1. Orders Don’t Measure Up. Compare order slips turned in by different reps across the country, advised Darrel Cresswell, president of Just Jump It, and over time, you’ll identify who’s slacking off. Call that rep’s customers to confirm your suspicions.

2. Calls Don’t Result in Sales … for You. Mick Kless, founder and president of Active Tunes, said reps used his i-RIDE as an excuse to call existing accounts about a new product, but instead of talking about his product, they pushed information about major manufacturers that had surefire hits.

3. You Get Talked to, But Prospects Don’t. Reps have to “aggressively pursue accounts with enthusiasm, not just talk about all the barriers and give excuses,” stated Jay Kamhi, president of Kamhi World. “I've actually signed up customers that the rep claimed he could not even reach. They all sound great, but their results are the only thing that matters.”

4. They Call It Quits.
“A bad rep makes a sale at 3 p.m. on Monday and figures he’s done for the week,” said Stuart Kerzner, president and owner of the Watch Kit Corp.

5. Their Percentage Is Too High. Ron Dukes, an independent sales rep with 30 years’ experience, said that large lines with hundreds of SKUs generally garner a 10 percent commission per sale. Smaller companies with just one product might expect to pay a rep between 10 and 15 percent. If a rep asks for an unreasonable commission, “Run!” Dukes advised.

Retailers Said:

6. Orders Don’t Show Up. One anonymous retailer warned that short-time suppliers sometimes take orders during trade shows that never make it to the store’s shelves. A large percentage of retailers who attend trade events told TDmonthly they never order on-site.

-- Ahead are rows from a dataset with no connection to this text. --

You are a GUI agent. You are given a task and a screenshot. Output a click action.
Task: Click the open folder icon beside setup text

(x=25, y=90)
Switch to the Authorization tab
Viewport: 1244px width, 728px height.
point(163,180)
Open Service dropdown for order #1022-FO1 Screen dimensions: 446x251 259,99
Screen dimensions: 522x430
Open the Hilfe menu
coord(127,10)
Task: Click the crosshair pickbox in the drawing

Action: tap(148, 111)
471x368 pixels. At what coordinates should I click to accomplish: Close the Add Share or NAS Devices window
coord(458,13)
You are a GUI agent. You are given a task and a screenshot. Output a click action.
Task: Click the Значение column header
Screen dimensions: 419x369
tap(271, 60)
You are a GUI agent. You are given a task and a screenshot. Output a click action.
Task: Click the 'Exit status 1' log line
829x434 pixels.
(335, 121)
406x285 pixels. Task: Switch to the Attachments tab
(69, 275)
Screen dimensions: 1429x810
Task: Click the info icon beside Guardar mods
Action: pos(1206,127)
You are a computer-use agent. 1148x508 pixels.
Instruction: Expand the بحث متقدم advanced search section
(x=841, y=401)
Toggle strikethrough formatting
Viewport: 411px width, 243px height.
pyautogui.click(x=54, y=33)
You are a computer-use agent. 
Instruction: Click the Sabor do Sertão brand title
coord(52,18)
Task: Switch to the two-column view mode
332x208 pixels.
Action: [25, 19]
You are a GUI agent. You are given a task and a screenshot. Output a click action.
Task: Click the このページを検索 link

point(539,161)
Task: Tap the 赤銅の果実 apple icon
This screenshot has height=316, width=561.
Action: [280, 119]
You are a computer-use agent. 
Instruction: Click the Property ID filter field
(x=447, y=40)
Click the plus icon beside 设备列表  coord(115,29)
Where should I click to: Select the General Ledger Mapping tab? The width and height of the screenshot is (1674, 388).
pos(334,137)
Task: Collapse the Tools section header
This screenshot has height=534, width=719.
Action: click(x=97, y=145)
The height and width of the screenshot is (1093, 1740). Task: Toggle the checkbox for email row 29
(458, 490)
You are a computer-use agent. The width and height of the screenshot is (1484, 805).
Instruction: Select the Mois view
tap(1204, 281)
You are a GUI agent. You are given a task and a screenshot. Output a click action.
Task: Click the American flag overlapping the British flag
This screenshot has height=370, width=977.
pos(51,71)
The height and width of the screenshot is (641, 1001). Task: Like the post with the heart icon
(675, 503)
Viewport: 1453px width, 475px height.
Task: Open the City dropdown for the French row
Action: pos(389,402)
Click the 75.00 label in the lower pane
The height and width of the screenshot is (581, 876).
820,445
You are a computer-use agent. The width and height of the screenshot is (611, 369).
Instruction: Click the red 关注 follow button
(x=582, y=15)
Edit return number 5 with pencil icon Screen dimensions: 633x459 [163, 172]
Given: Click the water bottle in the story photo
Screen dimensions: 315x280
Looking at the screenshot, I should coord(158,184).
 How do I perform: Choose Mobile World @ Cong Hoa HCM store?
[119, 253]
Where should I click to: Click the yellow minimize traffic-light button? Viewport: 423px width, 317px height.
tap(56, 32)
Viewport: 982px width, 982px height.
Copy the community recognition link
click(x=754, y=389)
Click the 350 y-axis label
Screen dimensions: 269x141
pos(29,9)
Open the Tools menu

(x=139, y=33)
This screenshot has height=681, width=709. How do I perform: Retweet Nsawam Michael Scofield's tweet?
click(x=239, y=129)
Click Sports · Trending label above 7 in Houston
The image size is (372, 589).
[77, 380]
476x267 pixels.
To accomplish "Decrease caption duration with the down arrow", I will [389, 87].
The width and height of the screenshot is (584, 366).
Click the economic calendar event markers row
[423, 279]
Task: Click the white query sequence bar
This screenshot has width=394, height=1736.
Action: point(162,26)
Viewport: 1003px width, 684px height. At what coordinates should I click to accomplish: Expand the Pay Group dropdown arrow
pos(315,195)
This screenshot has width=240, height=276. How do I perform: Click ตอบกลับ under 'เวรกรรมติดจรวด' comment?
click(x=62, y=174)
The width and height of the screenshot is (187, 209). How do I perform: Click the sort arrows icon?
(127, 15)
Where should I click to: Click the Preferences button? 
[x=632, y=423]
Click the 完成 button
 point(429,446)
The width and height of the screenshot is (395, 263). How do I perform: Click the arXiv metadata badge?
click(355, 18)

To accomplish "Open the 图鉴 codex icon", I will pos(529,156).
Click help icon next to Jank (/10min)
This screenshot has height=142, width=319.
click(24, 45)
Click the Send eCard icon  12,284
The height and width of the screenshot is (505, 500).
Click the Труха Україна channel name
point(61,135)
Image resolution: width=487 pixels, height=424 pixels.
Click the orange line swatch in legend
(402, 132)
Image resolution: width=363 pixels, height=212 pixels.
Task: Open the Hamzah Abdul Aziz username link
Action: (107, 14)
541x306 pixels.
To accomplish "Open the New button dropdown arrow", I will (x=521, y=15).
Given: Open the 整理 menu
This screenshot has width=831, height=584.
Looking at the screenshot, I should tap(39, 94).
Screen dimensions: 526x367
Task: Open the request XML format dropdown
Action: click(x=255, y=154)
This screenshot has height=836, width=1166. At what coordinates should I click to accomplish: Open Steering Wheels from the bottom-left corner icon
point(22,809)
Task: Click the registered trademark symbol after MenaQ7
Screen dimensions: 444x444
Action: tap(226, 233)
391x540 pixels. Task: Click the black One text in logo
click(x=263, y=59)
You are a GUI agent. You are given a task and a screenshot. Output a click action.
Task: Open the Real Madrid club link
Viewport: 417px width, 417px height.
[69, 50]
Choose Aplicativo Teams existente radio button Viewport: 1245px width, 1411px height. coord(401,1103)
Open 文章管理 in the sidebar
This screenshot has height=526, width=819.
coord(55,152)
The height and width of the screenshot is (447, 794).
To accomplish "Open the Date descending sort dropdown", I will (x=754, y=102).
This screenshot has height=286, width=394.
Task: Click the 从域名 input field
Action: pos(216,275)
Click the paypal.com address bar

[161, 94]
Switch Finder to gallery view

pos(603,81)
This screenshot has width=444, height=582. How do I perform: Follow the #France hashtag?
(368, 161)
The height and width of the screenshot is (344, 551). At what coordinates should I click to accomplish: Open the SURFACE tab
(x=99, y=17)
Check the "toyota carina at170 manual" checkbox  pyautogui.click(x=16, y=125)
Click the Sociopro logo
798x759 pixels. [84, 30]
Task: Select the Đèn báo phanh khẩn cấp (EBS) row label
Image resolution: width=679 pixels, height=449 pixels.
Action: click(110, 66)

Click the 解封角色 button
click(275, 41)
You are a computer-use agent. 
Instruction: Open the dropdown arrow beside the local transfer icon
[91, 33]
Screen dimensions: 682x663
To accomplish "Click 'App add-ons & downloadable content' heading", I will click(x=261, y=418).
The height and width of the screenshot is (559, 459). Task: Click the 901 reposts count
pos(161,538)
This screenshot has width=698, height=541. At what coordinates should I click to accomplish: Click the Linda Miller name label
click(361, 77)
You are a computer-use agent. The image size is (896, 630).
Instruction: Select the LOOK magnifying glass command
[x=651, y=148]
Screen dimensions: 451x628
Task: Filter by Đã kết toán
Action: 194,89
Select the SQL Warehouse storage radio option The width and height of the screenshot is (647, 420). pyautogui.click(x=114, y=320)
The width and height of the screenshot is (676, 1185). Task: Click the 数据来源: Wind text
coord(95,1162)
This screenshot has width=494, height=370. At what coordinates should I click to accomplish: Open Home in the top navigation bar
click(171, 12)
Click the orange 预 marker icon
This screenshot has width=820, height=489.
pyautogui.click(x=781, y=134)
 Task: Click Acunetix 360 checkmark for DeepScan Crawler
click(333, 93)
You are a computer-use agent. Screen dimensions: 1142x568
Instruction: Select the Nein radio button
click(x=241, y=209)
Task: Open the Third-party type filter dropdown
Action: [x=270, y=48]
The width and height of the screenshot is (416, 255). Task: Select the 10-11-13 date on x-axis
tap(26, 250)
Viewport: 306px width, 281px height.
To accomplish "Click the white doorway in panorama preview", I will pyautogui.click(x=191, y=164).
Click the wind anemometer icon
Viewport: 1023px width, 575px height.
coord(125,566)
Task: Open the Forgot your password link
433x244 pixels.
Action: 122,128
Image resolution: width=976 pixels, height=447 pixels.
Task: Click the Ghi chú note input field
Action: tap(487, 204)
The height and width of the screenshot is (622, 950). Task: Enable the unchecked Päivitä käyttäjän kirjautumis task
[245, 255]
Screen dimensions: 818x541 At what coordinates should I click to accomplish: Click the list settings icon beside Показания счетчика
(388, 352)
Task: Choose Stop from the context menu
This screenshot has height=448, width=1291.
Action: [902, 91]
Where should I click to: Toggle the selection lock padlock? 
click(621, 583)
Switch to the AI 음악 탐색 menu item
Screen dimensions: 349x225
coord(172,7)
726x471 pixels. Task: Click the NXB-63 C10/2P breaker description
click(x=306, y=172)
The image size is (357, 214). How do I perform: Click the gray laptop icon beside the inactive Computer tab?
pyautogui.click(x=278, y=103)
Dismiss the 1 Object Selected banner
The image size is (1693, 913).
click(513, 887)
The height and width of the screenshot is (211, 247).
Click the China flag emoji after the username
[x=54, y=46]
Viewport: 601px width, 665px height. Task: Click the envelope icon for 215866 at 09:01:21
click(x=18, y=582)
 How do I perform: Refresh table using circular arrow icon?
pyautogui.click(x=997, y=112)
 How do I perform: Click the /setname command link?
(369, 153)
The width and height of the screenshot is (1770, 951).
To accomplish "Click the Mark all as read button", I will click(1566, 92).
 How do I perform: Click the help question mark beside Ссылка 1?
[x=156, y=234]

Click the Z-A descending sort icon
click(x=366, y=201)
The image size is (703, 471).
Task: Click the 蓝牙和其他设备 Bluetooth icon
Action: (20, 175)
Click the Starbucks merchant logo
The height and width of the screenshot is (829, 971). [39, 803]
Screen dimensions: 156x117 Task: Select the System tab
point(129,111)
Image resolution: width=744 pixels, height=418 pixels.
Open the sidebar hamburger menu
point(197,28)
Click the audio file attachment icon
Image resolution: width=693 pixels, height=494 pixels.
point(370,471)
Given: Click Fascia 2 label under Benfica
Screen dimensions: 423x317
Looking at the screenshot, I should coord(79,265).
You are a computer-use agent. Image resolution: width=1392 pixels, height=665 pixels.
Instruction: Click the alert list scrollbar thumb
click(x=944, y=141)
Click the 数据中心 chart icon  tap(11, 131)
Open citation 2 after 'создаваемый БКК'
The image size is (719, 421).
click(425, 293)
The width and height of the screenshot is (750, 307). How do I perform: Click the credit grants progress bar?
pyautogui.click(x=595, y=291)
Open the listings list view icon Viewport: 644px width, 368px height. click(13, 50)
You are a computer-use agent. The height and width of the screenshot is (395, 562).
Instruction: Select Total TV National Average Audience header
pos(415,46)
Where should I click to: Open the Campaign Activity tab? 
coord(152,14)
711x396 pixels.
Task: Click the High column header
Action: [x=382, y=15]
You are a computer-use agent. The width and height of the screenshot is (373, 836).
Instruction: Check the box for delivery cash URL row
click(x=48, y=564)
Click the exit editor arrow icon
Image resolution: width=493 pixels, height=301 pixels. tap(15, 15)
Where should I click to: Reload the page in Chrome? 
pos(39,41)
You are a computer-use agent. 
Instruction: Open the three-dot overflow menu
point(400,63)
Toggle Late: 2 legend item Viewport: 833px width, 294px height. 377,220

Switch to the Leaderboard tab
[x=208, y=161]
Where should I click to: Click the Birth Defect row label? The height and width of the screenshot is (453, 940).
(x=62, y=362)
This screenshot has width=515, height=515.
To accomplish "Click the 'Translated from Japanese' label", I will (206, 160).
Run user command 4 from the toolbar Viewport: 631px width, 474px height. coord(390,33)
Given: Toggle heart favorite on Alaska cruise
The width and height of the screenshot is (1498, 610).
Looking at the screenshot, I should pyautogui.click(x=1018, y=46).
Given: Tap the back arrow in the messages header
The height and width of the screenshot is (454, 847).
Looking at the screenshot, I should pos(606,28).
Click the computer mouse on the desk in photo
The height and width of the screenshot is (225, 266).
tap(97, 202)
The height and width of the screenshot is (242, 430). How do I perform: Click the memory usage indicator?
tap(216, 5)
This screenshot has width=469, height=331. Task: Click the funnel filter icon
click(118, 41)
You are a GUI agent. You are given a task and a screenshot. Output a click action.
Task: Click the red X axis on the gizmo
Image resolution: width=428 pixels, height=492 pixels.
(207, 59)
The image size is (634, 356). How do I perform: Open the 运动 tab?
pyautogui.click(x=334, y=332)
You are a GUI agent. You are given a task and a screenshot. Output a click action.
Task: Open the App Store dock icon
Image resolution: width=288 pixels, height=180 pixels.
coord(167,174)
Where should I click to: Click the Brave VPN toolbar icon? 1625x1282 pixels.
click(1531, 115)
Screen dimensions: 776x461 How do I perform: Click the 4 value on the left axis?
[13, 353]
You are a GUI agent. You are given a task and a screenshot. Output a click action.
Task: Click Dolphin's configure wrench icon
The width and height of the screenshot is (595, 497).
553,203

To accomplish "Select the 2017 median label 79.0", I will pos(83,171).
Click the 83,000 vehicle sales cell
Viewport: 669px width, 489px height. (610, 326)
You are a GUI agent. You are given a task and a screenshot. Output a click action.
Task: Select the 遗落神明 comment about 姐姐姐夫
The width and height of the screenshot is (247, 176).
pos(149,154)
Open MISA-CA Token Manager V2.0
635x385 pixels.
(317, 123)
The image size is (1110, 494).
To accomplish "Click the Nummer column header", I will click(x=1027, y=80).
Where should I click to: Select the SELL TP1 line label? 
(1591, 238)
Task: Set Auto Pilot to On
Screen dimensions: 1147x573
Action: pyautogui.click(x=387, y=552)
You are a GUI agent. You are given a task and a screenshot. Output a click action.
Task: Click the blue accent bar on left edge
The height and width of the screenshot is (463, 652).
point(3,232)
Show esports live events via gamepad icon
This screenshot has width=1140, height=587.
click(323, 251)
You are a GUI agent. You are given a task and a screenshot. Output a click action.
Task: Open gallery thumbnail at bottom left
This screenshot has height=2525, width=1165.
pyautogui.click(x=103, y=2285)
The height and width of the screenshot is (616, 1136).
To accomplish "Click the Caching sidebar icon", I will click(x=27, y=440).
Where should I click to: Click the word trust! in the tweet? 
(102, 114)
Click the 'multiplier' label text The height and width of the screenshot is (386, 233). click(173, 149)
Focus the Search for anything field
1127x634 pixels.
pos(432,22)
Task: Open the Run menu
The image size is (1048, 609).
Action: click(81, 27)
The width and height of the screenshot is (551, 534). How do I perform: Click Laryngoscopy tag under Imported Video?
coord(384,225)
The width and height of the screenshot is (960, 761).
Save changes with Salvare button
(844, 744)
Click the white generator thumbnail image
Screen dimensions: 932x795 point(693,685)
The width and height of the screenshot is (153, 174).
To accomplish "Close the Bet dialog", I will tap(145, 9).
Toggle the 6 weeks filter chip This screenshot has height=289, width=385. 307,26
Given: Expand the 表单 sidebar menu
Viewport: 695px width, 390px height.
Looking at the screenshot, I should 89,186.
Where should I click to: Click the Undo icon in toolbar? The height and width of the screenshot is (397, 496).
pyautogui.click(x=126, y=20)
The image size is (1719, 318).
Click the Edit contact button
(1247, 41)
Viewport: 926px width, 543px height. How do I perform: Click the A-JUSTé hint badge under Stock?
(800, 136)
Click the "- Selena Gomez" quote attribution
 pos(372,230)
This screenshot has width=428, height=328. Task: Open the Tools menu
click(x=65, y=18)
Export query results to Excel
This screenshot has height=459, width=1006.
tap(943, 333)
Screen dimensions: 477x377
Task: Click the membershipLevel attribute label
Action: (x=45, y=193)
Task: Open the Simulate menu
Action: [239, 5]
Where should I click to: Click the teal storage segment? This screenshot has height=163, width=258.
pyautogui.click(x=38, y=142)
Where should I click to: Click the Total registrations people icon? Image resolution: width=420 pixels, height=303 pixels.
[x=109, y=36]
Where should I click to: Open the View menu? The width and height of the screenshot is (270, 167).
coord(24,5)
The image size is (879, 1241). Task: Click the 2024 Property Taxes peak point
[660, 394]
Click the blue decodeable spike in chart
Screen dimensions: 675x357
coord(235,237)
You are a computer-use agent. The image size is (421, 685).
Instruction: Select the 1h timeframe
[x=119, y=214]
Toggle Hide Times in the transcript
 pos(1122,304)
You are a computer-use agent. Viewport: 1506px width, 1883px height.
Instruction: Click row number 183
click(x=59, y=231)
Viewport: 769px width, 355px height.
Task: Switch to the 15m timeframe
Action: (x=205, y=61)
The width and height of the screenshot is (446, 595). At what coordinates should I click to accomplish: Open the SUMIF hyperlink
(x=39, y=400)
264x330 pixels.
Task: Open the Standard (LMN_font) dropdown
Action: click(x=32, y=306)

7. They Take Credit for Sales They Didn’t Make. “My biggest frustration is when we do a large amount of business with a company that’s within driving distance, and then I see these people on my invoices getting commission, when I’ve never heard of them before,” vented Susan Swickard, owner for 23 years of The Talking Teddy in Estes Park, Colo. “That’s a sore spot for us.”

8. They Oversell. Another anonymous retailer recounted the time that a new rep sold her a toy. After her order came in, she was stunned to see the same toy in store windows throughout her small town. Neither she nor the other storeowners ever ordered from him again.

The best way to avoid a cheating rep?
“Don’t sign long contracts,” Kamhi advised other vendors. “I give a rep three months to nail an account, and then I have the option of taking it back. Contracts should include time duration, the seller’s expectations, commission amounts, payment schedule and an escape clause for both parties.”